* Exercise task *
Copy out everything from the line containing "Given: Open the @dukekwondc mention link" down to the line containing "point(389,423)", substituting "Display size" for "Screen dimensions" and leaving all else unchanged.

* Data rows *
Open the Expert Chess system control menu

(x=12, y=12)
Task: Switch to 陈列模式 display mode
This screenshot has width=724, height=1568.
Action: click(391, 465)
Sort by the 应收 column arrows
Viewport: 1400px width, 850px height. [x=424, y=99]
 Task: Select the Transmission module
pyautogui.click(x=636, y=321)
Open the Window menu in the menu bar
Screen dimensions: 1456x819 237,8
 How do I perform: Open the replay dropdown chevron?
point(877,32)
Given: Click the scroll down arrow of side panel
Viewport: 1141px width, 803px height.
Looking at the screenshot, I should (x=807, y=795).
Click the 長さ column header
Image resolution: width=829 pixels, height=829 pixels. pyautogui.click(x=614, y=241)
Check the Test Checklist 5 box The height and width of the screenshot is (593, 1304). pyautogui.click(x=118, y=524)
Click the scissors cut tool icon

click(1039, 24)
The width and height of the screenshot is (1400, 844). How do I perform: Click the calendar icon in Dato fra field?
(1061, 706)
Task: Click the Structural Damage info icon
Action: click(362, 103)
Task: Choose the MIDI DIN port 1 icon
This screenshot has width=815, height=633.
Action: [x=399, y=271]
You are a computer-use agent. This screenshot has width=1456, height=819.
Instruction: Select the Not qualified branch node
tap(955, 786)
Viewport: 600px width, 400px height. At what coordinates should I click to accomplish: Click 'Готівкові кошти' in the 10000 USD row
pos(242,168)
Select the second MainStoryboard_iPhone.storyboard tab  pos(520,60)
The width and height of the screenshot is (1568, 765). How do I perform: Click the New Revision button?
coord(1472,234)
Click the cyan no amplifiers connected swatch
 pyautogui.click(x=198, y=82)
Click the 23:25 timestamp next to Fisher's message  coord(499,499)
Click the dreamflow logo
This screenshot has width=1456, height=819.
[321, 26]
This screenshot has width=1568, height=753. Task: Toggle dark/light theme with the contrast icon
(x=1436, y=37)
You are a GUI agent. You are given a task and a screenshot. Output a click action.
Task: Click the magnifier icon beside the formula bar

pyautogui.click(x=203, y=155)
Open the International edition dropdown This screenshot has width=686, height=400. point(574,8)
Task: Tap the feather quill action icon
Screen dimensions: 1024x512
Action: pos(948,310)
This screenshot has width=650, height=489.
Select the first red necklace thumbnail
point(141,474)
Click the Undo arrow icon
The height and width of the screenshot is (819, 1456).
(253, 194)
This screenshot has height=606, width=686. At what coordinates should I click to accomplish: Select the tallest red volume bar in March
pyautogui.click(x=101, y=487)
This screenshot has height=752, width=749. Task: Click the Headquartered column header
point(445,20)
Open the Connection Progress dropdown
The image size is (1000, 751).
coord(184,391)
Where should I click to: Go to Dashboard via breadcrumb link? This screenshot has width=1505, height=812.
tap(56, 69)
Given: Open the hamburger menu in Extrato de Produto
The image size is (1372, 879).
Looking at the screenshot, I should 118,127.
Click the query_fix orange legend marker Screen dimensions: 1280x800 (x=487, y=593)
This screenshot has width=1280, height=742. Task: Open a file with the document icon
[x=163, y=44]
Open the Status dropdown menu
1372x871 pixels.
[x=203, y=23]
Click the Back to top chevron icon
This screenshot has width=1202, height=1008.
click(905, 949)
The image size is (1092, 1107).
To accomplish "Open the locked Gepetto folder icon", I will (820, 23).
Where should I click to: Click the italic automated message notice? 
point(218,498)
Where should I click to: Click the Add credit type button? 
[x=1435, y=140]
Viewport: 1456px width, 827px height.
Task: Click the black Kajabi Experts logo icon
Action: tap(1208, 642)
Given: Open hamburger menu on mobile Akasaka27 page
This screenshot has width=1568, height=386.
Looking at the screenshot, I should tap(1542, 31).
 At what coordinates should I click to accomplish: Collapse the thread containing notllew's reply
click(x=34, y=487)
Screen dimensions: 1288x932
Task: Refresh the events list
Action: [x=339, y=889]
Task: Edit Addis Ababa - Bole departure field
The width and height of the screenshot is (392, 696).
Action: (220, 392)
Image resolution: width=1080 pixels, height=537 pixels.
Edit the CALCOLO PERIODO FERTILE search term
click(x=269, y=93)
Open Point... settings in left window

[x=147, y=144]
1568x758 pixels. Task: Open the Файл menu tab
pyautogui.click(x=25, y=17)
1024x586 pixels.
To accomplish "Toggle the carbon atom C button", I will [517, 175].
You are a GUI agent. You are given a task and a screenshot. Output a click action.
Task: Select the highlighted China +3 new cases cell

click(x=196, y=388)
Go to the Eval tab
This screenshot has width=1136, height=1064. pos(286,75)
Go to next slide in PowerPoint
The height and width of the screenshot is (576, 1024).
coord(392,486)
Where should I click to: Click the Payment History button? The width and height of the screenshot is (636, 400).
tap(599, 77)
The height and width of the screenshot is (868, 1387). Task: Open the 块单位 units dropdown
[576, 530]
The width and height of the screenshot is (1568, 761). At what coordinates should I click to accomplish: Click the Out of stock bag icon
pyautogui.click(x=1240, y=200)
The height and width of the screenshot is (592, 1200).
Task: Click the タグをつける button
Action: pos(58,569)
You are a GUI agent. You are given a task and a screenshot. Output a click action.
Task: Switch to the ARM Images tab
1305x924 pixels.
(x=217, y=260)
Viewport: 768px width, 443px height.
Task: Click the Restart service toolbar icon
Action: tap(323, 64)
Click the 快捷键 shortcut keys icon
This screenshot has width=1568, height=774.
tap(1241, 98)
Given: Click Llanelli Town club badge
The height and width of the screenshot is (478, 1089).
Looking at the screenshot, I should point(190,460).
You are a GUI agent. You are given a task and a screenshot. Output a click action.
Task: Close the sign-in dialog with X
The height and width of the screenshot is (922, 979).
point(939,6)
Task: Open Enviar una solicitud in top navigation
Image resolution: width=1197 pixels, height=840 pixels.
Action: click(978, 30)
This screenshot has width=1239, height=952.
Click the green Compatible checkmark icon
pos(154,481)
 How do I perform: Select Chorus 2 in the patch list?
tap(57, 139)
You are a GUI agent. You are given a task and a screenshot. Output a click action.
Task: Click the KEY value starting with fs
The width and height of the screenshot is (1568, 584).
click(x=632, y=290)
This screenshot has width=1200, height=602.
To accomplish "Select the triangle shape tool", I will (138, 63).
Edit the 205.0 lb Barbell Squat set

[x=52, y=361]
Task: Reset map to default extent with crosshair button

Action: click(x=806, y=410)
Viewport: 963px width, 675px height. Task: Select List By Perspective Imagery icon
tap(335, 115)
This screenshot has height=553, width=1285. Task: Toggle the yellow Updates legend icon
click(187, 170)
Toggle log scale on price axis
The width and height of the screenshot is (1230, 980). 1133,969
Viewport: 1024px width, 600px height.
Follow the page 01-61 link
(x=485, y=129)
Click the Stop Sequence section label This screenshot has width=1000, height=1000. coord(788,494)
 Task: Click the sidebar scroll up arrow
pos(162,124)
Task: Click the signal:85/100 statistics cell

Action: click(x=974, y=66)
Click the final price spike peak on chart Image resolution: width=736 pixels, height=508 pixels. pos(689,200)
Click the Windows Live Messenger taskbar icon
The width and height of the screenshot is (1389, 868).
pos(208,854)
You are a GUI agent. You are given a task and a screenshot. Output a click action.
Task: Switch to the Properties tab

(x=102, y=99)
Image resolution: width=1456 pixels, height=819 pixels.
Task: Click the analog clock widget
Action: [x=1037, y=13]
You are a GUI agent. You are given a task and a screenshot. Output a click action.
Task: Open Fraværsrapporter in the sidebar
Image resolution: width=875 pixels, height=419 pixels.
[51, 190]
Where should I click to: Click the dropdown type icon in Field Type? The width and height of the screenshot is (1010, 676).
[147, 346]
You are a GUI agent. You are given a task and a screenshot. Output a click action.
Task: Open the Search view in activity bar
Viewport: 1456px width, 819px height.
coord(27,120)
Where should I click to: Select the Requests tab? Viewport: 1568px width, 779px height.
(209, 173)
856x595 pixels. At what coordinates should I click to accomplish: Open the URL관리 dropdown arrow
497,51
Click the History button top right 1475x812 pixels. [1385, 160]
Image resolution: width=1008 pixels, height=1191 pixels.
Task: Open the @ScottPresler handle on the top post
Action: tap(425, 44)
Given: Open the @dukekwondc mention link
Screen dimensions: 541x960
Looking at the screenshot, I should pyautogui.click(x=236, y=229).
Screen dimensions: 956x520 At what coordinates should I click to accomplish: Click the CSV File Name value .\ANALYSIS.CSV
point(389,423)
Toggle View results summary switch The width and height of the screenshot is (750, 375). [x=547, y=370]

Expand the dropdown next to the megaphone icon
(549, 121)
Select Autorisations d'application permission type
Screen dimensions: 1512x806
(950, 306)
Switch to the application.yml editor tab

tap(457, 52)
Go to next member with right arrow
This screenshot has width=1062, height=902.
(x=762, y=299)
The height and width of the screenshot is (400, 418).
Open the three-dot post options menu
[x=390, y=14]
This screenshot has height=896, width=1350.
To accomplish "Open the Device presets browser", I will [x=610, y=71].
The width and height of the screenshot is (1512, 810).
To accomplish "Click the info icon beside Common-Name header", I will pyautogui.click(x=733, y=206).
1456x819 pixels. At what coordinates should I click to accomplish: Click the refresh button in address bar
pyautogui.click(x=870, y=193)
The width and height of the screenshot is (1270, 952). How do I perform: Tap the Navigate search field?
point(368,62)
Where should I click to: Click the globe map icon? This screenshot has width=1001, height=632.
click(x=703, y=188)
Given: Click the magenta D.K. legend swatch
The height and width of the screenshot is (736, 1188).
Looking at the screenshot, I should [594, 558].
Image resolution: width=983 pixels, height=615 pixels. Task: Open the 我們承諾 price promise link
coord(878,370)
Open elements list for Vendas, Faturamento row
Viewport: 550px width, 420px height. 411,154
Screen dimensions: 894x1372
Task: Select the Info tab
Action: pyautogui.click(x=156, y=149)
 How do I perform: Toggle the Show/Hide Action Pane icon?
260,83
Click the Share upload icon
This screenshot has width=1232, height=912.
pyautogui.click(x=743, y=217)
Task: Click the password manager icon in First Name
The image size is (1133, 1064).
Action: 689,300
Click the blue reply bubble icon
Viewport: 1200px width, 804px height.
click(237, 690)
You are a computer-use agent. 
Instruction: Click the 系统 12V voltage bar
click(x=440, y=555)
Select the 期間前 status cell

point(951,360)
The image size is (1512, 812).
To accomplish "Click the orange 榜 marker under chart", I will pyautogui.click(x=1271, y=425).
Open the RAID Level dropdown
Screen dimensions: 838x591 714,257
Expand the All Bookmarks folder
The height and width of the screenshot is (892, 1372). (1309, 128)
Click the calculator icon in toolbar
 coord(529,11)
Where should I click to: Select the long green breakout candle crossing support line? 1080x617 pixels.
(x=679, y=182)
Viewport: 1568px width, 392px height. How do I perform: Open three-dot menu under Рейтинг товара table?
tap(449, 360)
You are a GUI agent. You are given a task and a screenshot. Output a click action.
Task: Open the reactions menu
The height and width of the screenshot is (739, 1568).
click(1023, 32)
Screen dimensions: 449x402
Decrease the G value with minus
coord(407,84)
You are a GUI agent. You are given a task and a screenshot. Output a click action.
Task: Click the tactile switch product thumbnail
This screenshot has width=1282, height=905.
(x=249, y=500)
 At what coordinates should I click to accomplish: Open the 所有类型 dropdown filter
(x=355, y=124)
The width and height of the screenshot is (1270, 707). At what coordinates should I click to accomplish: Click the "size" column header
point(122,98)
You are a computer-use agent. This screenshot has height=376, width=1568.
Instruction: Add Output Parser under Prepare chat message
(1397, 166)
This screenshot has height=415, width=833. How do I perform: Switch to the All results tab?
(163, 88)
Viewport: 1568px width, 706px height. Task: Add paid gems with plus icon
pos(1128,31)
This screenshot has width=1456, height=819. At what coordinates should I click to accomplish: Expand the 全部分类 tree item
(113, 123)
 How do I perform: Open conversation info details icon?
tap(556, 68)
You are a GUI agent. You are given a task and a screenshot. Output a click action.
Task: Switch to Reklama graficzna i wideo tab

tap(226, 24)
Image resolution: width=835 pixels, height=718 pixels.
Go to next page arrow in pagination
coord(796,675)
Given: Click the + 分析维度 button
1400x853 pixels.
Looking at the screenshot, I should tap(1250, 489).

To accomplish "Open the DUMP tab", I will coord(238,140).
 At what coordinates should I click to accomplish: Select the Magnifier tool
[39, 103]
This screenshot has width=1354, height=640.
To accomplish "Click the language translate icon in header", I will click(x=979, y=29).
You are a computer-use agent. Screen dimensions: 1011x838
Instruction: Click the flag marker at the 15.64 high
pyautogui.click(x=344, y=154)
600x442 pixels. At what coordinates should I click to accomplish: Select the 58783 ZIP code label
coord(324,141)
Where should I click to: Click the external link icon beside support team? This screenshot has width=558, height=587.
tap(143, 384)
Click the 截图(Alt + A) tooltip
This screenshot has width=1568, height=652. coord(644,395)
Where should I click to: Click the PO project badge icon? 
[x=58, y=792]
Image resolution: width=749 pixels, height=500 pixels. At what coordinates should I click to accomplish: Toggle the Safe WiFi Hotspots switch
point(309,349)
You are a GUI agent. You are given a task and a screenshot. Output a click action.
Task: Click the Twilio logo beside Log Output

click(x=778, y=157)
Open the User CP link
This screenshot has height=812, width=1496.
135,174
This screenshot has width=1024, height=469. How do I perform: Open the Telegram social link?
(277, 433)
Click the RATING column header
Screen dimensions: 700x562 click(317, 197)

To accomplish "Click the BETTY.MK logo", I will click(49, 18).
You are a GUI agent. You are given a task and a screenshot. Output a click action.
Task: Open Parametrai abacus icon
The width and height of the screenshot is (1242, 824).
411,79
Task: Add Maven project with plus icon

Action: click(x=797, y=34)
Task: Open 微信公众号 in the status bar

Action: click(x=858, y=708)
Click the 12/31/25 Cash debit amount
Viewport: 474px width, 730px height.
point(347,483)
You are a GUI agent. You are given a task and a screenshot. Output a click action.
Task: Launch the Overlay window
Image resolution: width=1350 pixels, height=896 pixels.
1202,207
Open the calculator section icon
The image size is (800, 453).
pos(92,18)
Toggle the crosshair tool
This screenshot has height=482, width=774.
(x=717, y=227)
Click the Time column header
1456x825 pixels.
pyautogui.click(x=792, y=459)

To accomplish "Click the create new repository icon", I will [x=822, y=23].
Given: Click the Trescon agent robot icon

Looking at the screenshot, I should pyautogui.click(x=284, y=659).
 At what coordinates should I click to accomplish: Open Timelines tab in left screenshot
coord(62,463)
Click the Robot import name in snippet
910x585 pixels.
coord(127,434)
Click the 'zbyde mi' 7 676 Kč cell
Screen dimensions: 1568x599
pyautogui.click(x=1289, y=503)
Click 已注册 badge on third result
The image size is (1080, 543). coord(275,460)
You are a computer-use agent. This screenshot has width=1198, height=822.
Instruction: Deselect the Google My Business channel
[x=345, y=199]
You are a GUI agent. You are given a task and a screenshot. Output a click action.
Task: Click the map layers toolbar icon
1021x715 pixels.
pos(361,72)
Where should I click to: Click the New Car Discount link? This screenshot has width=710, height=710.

* Solution to this exercise *
Given: Open the @dukekwondc mention link
Display size: 541x960
Looking at the screenshot, I should pyautogui.click(x=236, y=229).
Display size: 956x520 At what coordinates should I click to accomplish: Click the CSV File Name value .\ANALYSIS.CSV
point(389,423)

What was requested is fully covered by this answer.